Michał
19.10.2008 20:44
Szczęść Boże!
Czytałem, że zachowania powodujące podniecenie seksualne przed ślubem są grzeszne. Później przeczytałem, że odczuwanie pociągu seksualnego juz nie jest grzechem.
Czym się różnią te dwie rzeczy? Jeśli jest jakaś różnica między nimi, to proszę mi ją wskazać.
Wiem, że podniecenie seksualne powstaje np. przy wyobrażaniu sobie rzeczy związanych z seksualnością. Co wspólnego z seksualnością mają pocałunki, przytulanie?
Na portalu Katolik.pl przeczytałem, że przez "chodzenie" z dziewczyną chłopak może nigdy nie nauczyć się prawdziwie kochać, czy to prawda?
Proszę o odpowiedź.
Odpowiedź:
Chodzi o akceptacje tego stanu rzeczy. Jeśli podniecenie seksualne pojawia się mimo woli, a człowiek nad nim gorzej czy lepiej panuje, wtedy grzechu nie ma. Gdy z upodobaniem mu się oddaje, wtedy grzech jest...
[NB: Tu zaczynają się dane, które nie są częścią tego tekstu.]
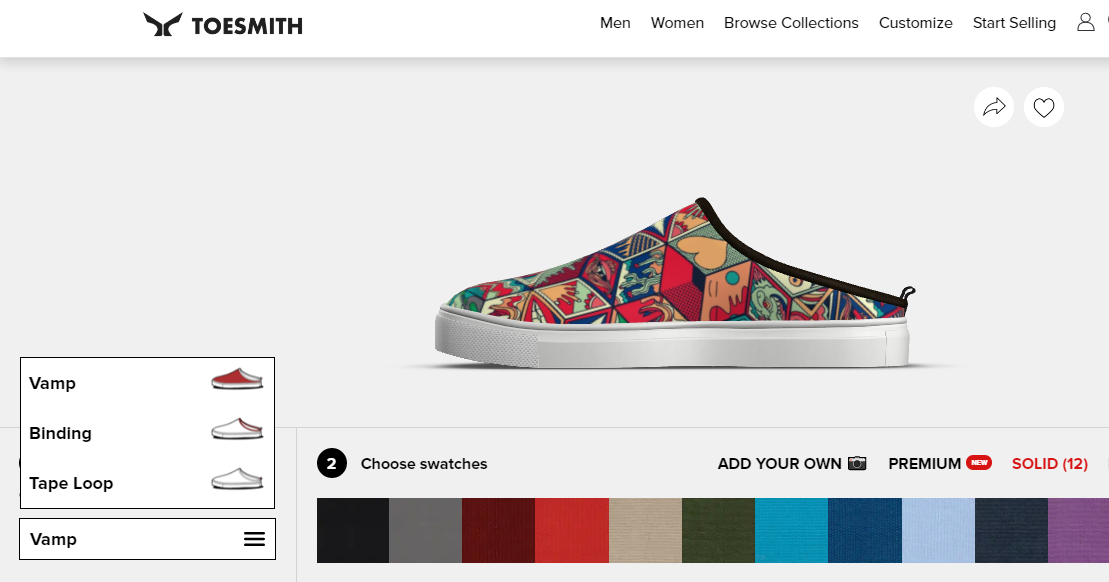Click the share arrow icon
The image size is (1109, 582).
click(x=994, y=107)
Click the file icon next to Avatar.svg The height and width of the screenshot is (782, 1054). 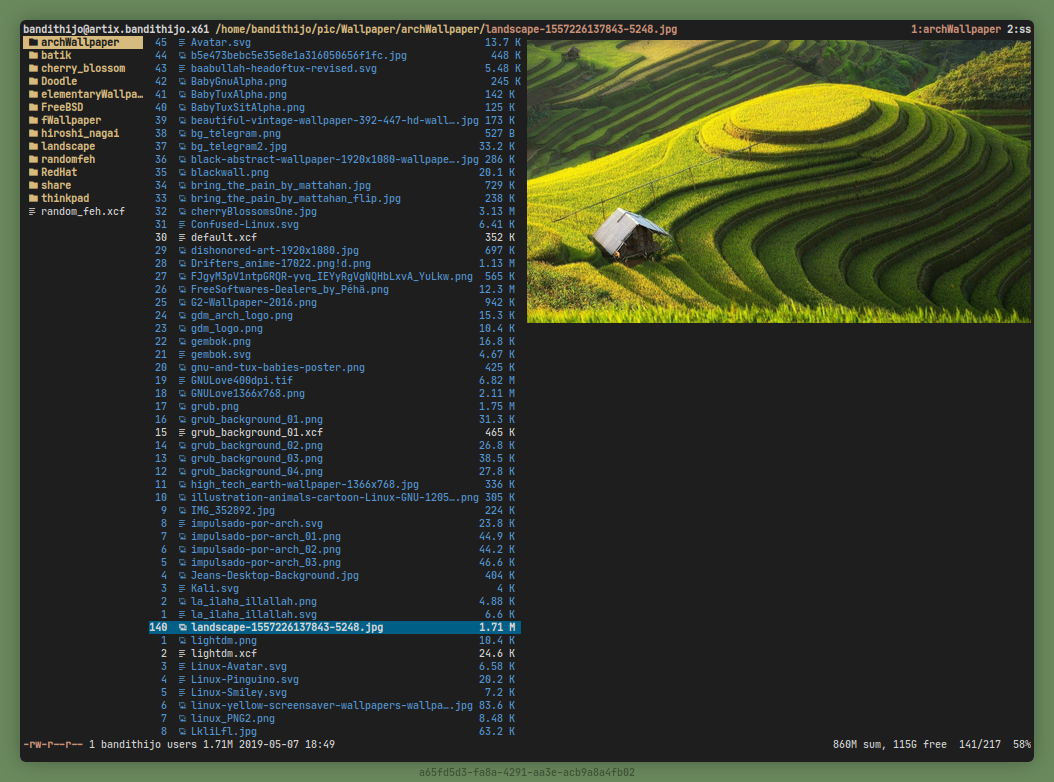click(x=182, y=43)
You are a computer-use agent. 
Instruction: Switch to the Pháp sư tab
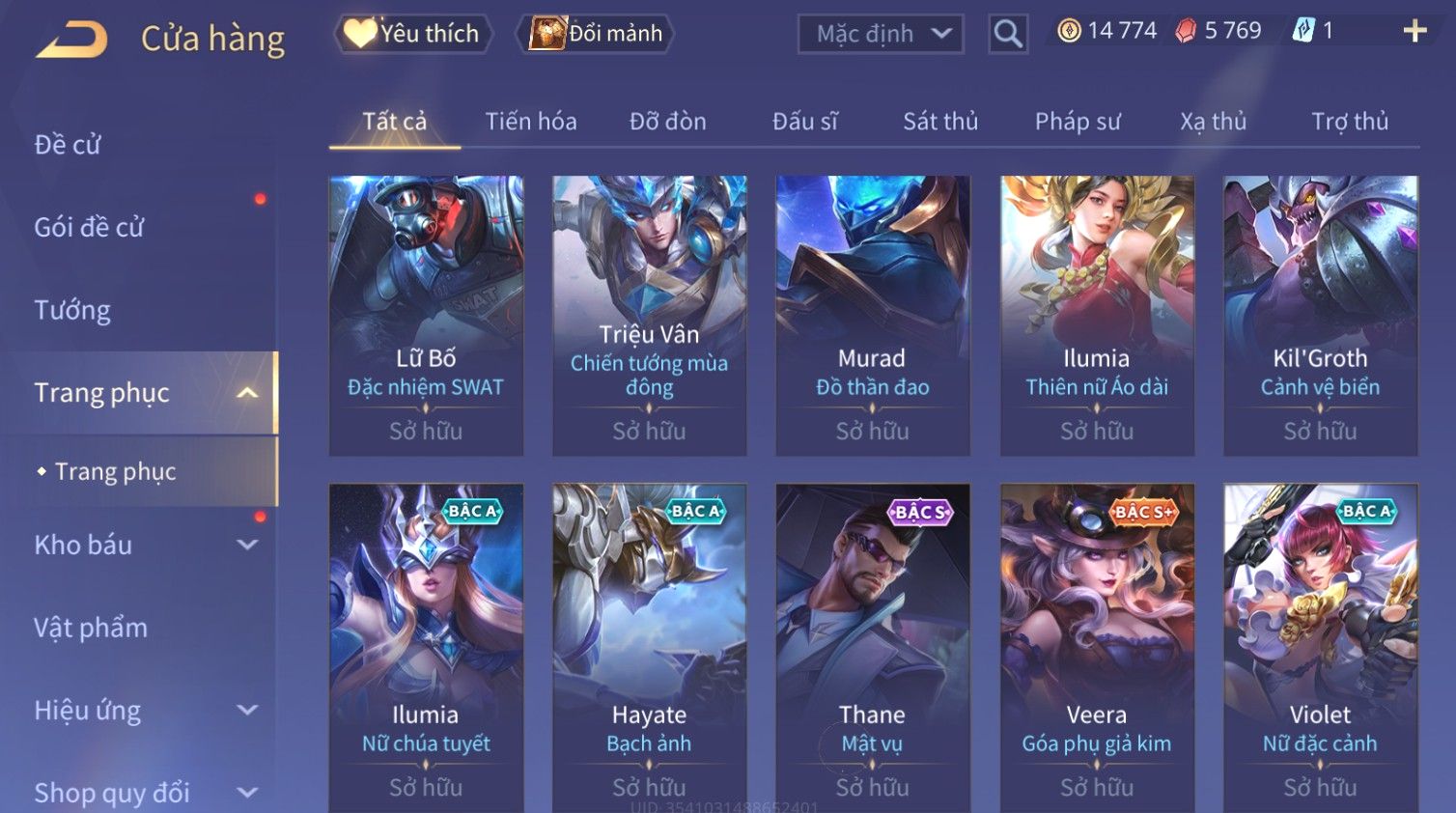(x=1078, y=122)
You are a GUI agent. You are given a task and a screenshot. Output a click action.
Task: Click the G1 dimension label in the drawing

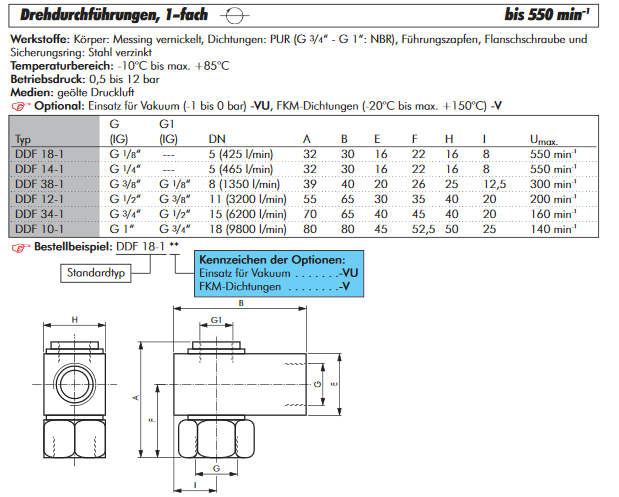coord(217,321)
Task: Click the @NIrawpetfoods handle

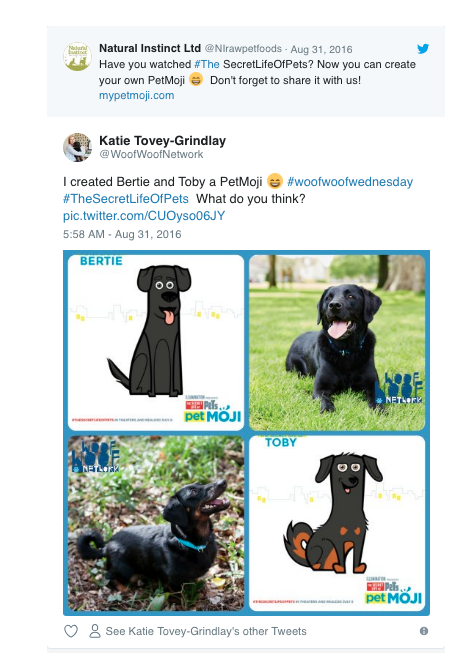Action: point(243,49)
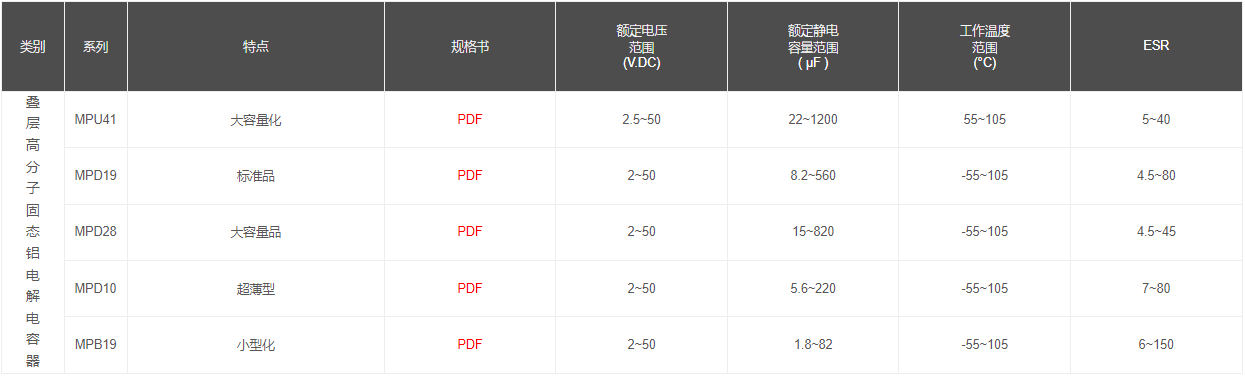Viewport: 1245px width, 378px height.
Task: Click the MPD28 series name
Action: [x=95, y=231]
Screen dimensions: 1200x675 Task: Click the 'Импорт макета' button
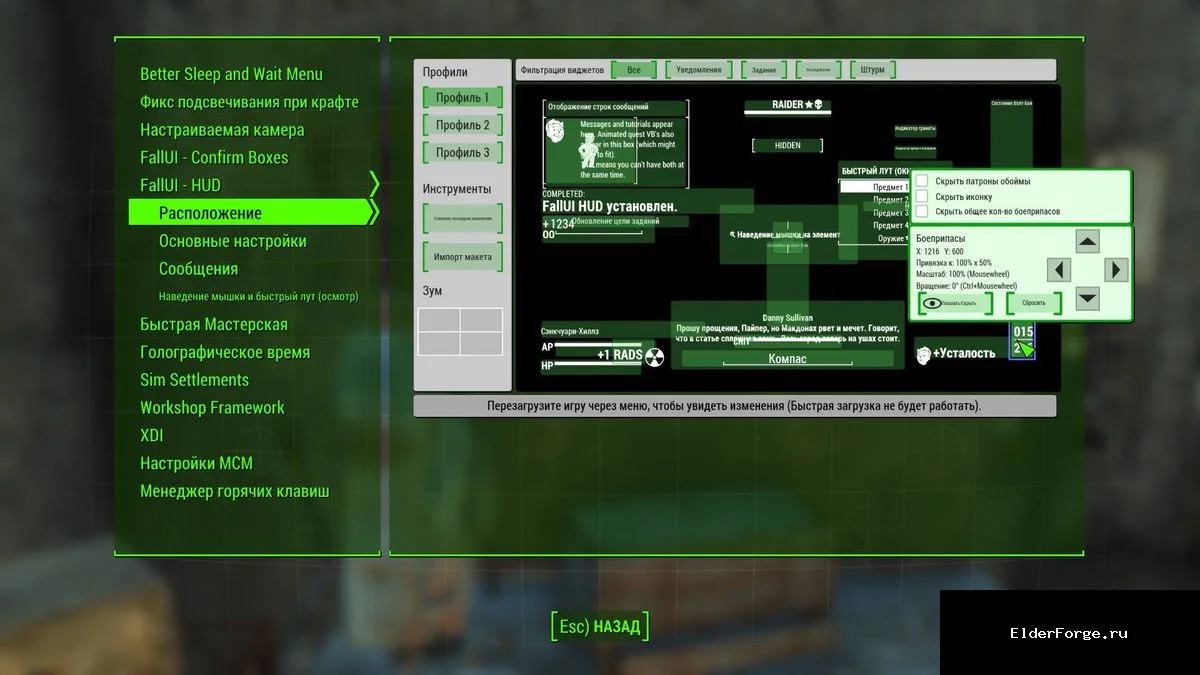[x=462, y=257]
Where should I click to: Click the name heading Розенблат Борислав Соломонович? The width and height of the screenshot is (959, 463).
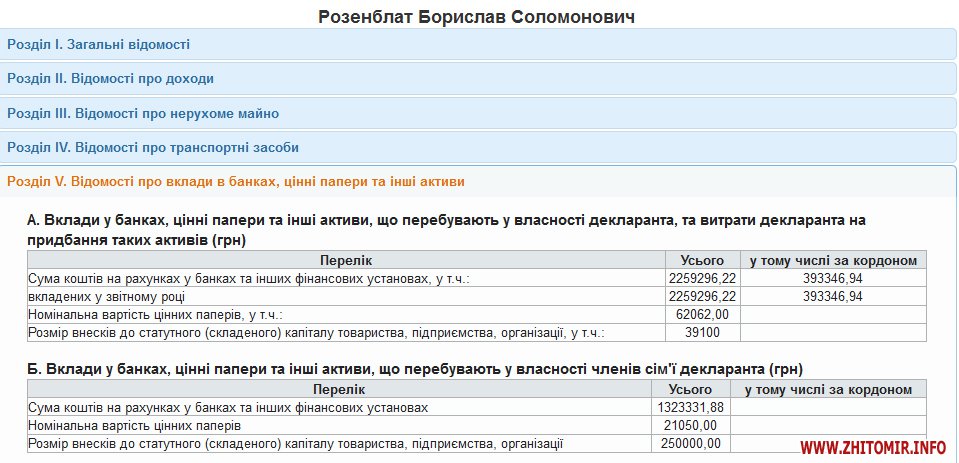coord(476,17)
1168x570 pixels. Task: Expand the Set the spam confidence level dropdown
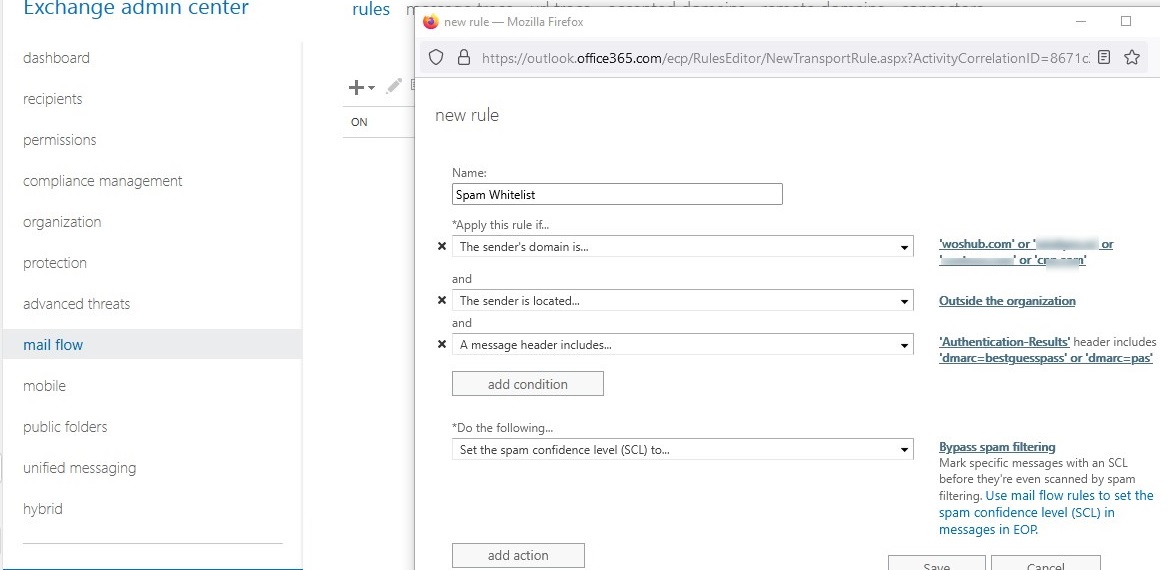tap(904, 450)
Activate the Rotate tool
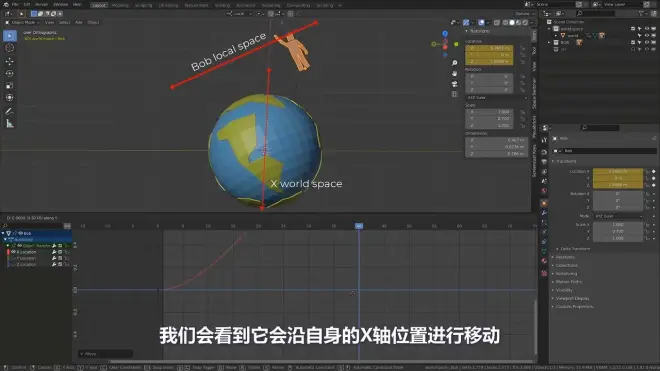 tap(10, 74)
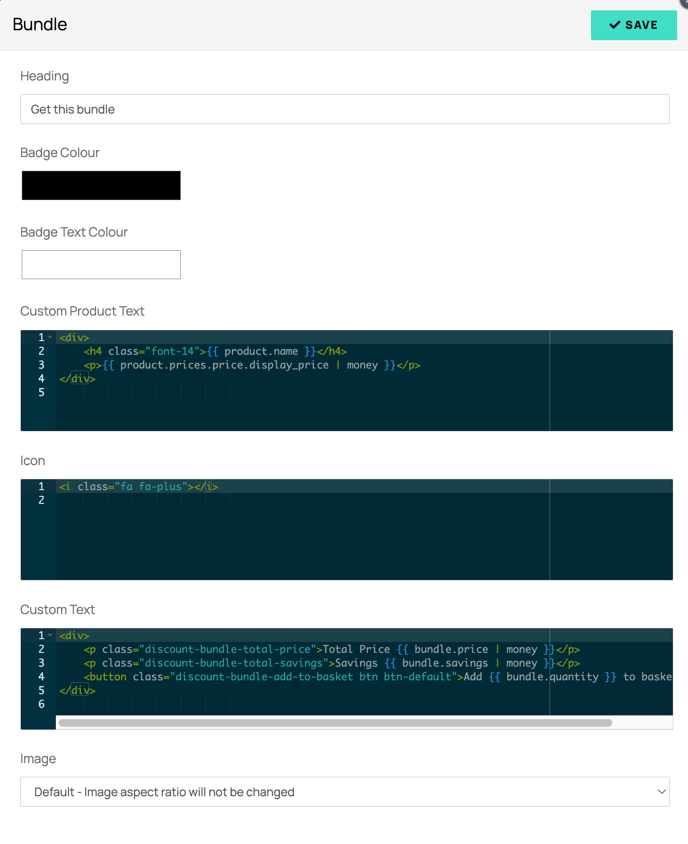Viewport: 688px width, 844px height.
Task: Click empty line 2 in Icon editor
Action: 364,501
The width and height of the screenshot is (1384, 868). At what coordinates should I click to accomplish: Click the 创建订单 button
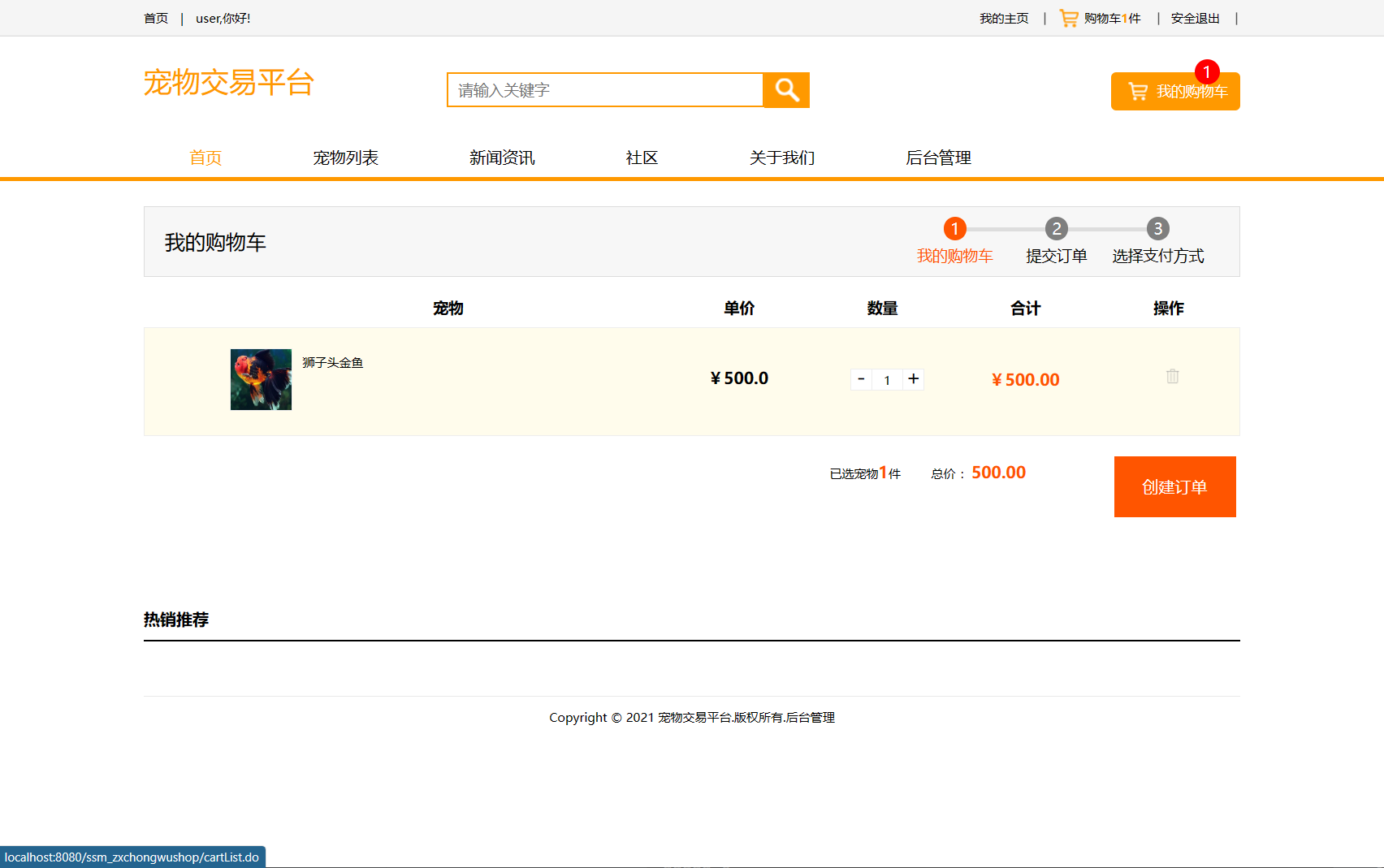coord(1174,486)
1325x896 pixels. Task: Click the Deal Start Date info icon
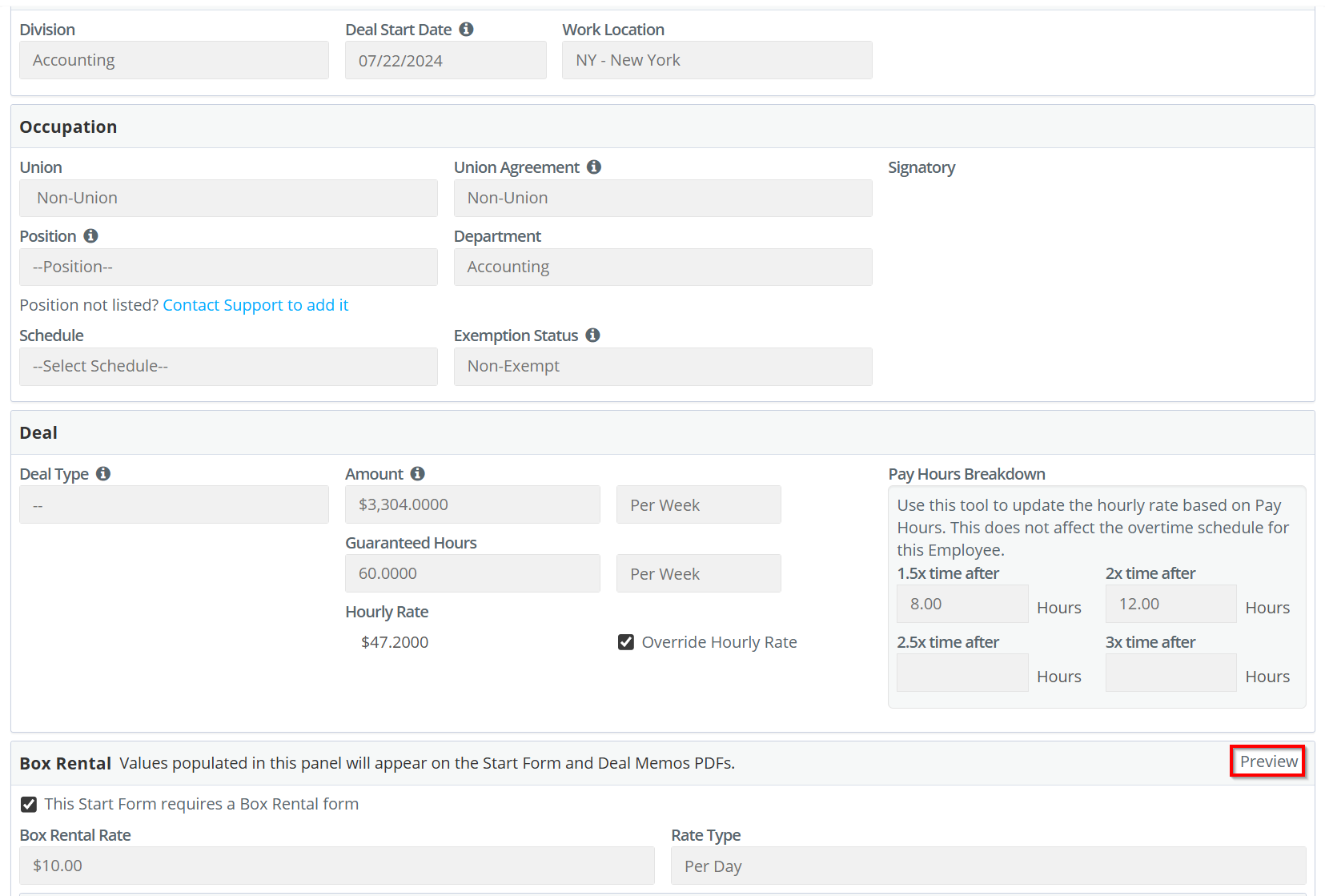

Pocałunki, przytulanie, mogą być poszukiwaniem seksualnej przyjemności a czasem i wstępem do czegoś więcej. Stąd potrzeba dojrzałej samokontroli w takich sytuacjach, gdy się chce w ten sposób okazać komuś tylko swoją miłość, przyjaźń czy okazać serdeczność.
Proszę mnie nie z stawiać w roli recenzenta czyichś opinii. Zwłaszcza gdy nie mam możliwości zapoznania się z nią w sposób w miarę kompleksowy. Jedno wyrwane z kontekstu zdanie może nie tłumaczyć istoty sprawy...
J.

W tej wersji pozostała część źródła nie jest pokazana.